Items from a dataset —

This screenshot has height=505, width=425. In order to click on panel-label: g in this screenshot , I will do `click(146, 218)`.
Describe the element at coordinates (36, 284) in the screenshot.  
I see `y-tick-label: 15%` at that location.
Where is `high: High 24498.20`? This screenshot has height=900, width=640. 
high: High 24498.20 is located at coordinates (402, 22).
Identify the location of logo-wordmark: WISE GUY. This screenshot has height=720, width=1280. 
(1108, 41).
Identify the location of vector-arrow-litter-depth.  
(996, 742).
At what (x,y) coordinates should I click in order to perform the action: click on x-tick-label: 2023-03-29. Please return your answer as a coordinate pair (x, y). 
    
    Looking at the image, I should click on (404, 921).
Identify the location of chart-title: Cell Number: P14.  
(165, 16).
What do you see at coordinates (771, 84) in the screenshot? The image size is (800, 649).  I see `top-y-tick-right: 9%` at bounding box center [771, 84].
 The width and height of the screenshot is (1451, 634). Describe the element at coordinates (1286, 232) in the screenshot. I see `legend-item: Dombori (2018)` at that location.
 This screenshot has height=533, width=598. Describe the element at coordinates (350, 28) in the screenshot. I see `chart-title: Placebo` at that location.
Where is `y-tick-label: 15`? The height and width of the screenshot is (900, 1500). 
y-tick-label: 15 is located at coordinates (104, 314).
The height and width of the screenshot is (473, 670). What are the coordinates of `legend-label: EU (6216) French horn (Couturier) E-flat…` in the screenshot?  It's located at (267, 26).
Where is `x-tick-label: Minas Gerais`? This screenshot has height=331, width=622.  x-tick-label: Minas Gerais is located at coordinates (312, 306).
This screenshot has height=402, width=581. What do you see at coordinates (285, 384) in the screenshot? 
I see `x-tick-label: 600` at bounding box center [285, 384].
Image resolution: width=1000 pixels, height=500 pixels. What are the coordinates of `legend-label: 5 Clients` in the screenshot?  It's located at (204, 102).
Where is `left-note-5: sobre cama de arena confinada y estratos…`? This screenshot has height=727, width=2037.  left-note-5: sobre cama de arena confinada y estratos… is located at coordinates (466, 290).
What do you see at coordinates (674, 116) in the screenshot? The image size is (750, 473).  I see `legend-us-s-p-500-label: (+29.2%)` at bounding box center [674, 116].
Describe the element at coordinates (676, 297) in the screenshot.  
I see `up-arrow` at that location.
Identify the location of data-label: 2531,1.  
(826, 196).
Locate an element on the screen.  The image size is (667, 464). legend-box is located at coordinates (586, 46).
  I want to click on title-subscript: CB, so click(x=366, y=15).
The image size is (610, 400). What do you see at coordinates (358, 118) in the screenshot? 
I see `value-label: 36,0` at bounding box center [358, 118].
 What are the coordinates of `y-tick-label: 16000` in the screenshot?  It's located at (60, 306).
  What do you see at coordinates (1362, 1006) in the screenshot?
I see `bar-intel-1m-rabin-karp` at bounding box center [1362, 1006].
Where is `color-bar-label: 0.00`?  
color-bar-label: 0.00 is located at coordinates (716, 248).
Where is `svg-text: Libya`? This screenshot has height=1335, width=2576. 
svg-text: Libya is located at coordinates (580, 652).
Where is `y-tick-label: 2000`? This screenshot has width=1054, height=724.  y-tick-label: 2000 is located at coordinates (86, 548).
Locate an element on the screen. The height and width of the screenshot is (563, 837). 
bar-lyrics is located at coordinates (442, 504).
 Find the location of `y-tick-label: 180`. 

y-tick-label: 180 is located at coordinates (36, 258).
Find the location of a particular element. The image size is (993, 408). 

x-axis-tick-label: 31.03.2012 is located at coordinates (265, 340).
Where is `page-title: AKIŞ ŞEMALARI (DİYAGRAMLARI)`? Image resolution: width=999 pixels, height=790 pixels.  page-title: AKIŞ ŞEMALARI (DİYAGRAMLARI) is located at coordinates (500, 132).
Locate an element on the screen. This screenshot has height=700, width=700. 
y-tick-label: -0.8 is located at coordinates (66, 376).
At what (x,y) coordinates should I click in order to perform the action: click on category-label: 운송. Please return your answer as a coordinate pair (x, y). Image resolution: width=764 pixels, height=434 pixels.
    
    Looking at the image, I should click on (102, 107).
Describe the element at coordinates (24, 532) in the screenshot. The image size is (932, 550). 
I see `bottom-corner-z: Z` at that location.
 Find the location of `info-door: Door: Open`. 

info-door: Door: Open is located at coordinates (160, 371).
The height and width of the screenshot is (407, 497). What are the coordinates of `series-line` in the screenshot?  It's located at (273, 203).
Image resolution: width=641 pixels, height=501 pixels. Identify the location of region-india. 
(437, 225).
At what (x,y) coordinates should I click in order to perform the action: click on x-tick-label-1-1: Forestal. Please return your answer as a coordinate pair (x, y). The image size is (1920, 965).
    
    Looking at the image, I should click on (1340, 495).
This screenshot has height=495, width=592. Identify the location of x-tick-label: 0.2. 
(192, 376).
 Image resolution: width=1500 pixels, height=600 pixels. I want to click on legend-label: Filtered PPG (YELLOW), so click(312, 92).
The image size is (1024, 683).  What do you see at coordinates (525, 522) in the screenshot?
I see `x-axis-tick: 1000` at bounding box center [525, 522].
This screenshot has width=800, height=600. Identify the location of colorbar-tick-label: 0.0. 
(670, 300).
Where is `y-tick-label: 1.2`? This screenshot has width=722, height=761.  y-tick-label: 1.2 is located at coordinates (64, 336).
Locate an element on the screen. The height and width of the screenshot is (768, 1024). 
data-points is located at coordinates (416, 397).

Task —
Reproduce the lines verbatim, beginning at the line that contains "Identify the location of data-label: 2531,1." and ending after the line that contains "I want to click on title-subscript: CB, so".

Written answer —
Identify the location of data-label: 2531,1.  
(826, 196).
Locate an element on the screen.  The image size is (667, 464). legend-box is located at coordinates (586, 46).
  I want to click on title-subscript: CB, so click(x=366, y=15).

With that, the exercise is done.